TiO₂ nanoparticles synergize with substrate mechanics to improve dental pulp stem cells proliferation and differentiation

Multiple studies exist on the influence of TiO₂ nanoparticle uptake on cell behavior. Yet little is known about the lingering influence of nanoparticles accumulation within the external environment which is particularly important to stem cell differentiation. Herein, dental pulp stem cells were cultured on hard and soft polybutadiene substrates, where 0.1 mg/mL rutile TiO₂ nanoparticles were introduced once, 24 h after plating. In the absence of TiO₂, the doubling time on soft substrate is significantly longer, while addition of TiO₂ decreases it to the same level as on the hard substrate.
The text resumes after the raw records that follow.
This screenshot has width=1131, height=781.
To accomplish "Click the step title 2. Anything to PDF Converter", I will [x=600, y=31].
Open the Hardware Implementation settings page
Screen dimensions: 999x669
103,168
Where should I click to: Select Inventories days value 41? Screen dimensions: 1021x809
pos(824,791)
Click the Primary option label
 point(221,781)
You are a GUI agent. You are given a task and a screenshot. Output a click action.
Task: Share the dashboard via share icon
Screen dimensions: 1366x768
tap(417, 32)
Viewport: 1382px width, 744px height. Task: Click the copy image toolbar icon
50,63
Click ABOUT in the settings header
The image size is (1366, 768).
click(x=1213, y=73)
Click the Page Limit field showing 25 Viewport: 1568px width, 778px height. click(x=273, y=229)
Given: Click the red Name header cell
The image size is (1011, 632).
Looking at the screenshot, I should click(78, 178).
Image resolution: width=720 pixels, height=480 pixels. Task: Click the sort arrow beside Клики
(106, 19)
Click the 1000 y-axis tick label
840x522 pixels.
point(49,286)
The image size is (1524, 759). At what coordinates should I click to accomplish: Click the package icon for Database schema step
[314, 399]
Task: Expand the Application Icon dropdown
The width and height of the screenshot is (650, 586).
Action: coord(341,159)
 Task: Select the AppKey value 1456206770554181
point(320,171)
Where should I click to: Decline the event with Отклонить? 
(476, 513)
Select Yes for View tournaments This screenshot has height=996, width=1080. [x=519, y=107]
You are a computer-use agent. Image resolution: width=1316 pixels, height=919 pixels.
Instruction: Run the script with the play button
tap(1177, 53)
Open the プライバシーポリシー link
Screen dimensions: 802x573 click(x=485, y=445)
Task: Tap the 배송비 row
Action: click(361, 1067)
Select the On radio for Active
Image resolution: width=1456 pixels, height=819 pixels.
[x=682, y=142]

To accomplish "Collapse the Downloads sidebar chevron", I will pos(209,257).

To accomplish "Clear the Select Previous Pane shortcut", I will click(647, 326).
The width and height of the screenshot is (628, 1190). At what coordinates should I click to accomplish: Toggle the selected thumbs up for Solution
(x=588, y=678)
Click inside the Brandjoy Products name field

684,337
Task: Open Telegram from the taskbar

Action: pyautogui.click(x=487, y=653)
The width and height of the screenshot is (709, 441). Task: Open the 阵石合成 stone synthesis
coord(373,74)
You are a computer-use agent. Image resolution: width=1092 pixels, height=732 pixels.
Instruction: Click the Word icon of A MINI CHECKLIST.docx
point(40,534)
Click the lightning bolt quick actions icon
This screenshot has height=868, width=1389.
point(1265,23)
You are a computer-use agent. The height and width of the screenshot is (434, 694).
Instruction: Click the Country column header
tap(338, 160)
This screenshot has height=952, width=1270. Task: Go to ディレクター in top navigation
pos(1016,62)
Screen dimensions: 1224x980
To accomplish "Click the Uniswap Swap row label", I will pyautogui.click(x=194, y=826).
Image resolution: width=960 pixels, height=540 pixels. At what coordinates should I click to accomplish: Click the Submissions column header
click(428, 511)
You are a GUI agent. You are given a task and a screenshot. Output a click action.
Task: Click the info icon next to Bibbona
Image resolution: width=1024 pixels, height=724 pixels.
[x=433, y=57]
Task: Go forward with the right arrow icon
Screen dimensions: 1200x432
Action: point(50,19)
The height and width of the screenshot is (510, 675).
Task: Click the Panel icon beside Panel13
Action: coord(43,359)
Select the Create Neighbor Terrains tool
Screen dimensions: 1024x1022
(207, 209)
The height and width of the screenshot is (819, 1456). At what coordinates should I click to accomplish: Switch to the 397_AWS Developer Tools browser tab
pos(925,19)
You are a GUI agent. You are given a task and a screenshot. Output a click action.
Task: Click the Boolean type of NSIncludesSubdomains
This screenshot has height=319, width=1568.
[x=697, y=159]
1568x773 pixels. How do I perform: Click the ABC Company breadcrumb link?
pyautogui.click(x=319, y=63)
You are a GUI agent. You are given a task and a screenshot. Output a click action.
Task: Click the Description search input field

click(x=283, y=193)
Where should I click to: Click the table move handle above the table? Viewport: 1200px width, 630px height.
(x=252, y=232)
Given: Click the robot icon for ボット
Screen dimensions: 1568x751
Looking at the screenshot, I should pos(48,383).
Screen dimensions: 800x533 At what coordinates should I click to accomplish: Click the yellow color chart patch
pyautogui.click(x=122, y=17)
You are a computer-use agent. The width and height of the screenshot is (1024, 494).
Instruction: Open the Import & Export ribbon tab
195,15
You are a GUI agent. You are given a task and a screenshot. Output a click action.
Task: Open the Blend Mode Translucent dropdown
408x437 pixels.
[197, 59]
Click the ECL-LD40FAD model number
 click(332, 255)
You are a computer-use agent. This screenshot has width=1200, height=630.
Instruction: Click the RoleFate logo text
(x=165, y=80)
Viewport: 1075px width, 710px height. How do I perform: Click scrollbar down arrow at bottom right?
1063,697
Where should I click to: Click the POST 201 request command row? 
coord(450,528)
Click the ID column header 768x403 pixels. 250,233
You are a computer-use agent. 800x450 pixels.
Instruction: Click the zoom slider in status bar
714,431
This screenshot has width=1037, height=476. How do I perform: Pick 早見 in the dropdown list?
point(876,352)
FACS analysis indicates particle uptake initially at 25% is reduced to 2.5% after 14 days. In the absence of TiO₂, no biomineralization on the soft and snowflake-like hydroxyapatite deposits on the hard substrate are shown at week 4. With the addition of TiO₂, SEM/EDAX reveals copious mineral deposition templated on large banded collagen fibers on both substrates. The mineral-to-matrix ratios analyzed by Raman spectroscopy are unremarkable in the absence of TiO₂. However, with addition of TiO₂, the ratios are consistent with native bone on the hard and dentin on the soft substrates. This is further confirmed by RT-PCR, which showed upregulation of markers consistent with osteogenesis and odontogenesis, respectively.